Серпилин чуть наклонил голову и, тоже посмотрев на ее красивую руку с большими мужскими часами, сказал:
– А вот ведь говорят, у хирургов руки какие-то особенные.
– В одной долото, в другой молоток? – спросила она без улыбки. – Сколько хирургов, столько и рук. Только моем их чаще и дольше, чем другие люди. И горячей водой с мылом, и щеткой, и спиртом, и от этого они не всегда выглядят так, как хотелось бы. А впрочем, сейчас, кажется, ничего, – добавила она, поглядев на свои руки с коротко обрезанными ногтями на длинных пальцах и улыбнувшись. – Потому что я тут не столько хирург, сколько няня при вас, генералах. Даже надоедать стало. Вот расстанусь с этим подмосковным раем и попрошусь к вам в армейский госпиталь ведущим хирургом. Что на это скажете?
– Не знаю, насколько это серьезно.
– Это верно. Я и сама еще не знаю, насколько это серьезно. Идемте. Или еще чего-то не досмотрели? – кивнула она на карту.
– Сейчас, – сказал Серпилин. – Еще пять минут – и пойду отдыхать. По-честному.
– Попробую поверить. А вечером приходите ко мне чай пить. Приглашаю заранее: до вечера не увижу.
– Спасибо. Но не слишком ли я к вам зачащу?
– Как хотите, – сказала она после маленькой паузы.
– Мне-то очень хочется, – просто сказал он.
– Ну и не подавляйте своих желаний. Говорят, это вредно. – Она рассмеялась и вышла из вестибюля, а он, зная, что она пойдет сейчас к себе в лечебный корпус, подошел к окну и увидел, как она идет по дорожке, наверное уже не думая о нем. Идет своим быстрым, деловым шагом и покачивает из стороны в сторону красивой головой в белой накрахмаленной медицинской шапочке, словно на ходу разговаривает сама с собой, о чем-то спрашивает себя или о чем-то спорит. И издали кажется совсем молодой, еще моложе, чем вблизи.

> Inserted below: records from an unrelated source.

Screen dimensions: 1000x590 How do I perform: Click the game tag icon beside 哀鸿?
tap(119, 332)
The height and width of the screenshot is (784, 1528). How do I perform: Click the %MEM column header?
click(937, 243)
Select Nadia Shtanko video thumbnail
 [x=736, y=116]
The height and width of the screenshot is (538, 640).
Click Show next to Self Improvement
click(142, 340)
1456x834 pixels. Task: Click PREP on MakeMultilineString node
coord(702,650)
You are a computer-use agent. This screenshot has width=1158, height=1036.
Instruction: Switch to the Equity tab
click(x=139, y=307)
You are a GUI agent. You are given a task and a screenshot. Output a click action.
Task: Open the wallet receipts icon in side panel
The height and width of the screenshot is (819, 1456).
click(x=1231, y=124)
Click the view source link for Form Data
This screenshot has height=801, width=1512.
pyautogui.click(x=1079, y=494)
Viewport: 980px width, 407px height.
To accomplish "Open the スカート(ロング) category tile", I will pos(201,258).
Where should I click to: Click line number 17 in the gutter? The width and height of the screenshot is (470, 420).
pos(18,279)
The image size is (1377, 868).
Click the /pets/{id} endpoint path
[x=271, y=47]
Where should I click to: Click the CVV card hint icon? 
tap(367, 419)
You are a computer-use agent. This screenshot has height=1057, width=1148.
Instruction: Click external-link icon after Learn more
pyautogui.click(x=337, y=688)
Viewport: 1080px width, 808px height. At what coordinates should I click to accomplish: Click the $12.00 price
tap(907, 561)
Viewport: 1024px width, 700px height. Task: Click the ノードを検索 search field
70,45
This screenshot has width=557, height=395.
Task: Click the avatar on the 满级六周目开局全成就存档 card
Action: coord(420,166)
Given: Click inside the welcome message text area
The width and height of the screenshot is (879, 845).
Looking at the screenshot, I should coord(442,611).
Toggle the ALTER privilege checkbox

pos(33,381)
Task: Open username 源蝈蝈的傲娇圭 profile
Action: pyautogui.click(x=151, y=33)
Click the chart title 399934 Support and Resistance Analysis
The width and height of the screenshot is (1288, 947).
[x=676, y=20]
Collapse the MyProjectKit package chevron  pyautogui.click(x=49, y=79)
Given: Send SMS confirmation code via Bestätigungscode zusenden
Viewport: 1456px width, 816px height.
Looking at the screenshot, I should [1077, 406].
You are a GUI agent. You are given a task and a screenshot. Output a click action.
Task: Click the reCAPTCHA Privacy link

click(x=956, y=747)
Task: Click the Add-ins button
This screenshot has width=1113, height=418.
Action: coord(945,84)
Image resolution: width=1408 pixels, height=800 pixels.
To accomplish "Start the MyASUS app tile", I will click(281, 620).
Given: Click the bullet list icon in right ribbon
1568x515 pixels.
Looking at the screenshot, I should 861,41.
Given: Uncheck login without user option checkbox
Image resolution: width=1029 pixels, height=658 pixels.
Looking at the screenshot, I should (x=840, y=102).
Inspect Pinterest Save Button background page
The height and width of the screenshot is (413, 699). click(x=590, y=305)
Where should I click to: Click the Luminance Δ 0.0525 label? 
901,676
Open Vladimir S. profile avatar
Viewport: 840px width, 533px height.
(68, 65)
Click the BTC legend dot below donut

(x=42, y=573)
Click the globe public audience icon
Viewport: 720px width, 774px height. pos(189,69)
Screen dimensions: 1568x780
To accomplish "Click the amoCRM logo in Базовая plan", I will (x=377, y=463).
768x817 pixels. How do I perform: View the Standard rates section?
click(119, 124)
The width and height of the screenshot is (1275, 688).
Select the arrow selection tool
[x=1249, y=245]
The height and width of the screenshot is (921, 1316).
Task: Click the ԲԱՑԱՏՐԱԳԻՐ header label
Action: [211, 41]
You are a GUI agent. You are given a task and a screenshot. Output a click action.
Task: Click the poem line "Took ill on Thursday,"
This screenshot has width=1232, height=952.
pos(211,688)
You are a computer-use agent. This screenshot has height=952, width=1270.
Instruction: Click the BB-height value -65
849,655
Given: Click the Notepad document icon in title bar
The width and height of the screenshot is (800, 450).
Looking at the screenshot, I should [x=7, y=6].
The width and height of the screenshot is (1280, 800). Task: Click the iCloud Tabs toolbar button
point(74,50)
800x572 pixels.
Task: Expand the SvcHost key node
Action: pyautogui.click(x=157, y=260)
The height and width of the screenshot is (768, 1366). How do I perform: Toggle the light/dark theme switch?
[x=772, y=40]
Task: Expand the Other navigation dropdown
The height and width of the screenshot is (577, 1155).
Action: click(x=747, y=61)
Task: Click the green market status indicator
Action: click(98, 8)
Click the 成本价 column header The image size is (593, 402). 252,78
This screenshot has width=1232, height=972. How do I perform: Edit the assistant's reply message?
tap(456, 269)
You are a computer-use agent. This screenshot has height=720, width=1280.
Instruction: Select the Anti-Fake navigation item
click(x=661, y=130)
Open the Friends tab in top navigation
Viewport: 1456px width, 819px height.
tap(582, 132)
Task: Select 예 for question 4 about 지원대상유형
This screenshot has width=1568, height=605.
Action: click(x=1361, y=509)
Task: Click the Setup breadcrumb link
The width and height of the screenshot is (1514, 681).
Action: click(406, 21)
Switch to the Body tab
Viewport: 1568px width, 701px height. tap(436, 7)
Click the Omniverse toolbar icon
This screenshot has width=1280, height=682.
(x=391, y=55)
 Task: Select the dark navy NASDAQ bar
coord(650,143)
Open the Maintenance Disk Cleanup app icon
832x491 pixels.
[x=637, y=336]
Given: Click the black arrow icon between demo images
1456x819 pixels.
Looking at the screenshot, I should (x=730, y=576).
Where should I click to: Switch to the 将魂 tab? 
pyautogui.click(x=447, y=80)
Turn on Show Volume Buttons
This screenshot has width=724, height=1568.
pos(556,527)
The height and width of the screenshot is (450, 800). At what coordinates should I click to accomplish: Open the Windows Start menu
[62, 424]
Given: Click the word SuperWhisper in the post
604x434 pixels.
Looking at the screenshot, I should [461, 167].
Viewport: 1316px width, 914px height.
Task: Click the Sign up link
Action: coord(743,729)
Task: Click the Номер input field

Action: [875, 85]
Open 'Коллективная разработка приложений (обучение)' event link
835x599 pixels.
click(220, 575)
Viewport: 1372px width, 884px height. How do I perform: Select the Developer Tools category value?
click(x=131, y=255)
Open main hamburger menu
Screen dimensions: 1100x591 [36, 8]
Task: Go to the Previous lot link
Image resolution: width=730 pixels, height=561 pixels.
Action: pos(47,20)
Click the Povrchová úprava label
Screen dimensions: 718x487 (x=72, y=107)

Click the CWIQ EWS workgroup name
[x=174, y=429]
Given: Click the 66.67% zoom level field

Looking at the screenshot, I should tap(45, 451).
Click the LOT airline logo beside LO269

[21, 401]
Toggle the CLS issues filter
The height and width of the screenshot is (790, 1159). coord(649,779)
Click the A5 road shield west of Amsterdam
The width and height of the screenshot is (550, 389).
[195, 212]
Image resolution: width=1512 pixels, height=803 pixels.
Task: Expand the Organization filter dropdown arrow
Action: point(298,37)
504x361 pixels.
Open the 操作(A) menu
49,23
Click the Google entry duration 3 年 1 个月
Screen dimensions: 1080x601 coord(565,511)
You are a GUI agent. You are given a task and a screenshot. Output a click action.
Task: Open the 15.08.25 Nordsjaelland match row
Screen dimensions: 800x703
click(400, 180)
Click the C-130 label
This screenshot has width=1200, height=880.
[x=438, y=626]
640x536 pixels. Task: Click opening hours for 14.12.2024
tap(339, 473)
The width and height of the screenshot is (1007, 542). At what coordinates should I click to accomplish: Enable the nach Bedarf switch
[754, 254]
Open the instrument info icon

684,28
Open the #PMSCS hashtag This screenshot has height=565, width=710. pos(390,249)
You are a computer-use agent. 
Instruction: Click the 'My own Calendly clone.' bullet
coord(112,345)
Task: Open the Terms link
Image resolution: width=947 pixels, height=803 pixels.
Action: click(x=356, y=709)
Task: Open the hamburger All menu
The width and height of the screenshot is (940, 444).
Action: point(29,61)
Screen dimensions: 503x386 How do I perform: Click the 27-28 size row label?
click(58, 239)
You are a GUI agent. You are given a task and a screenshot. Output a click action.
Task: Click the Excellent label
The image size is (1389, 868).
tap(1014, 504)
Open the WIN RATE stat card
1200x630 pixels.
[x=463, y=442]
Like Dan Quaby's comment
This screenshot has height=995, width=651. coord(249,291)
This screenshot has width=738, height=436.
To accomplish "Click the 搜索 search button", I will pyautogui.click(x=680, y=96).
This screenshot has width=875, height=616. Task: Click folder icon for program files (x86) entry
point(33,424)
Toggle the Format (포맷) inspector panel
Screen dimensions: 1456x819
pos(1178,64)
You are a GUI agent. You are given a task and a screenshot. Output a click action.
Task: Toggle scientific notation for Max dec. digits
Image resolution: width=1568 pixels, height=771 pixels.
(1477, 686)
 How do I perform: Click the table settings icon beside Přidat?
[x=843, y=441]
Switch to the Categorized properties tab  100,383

Вчера мимоходом она сказала, что ей скоро сорок. Значит, когда он видел ее в сорок первом году зимой, ей было тридцать семь… Но тогда она выглядела старше, чем сейчас.
Он смотрел до тех пор, пока женщина не завернула за угол здания, и не сразу заставил себя перестать думать о ней, когда, отойдя от окна, вернулся к карте.
После обеда Серпилин так и не заснул.
Стал думать о Батюке, а потом нахлынули мысли о самом себе, и пролежал, глядя в потолок, до конца «мертвого часа».
Удивился тому, как обрадовался при встрече Батюк. Видимо, думал о нем хуже, чем заслуживал. А почему Батюку и не встретиться с тобой по-хорошему? Своих критических мыслей о нем по начальству ты не докладывал – к этому не приучен, – а помогал ему всем, на что был способен. И тем, как исполнял при нем обязанности начальника штаба, и тем, что, когда требовало дело, спорил с ним и склонял к решениям, которые считал верными, и даже тем, что, случалось, поступал по-своему, в пределах возможного для начальника штаба.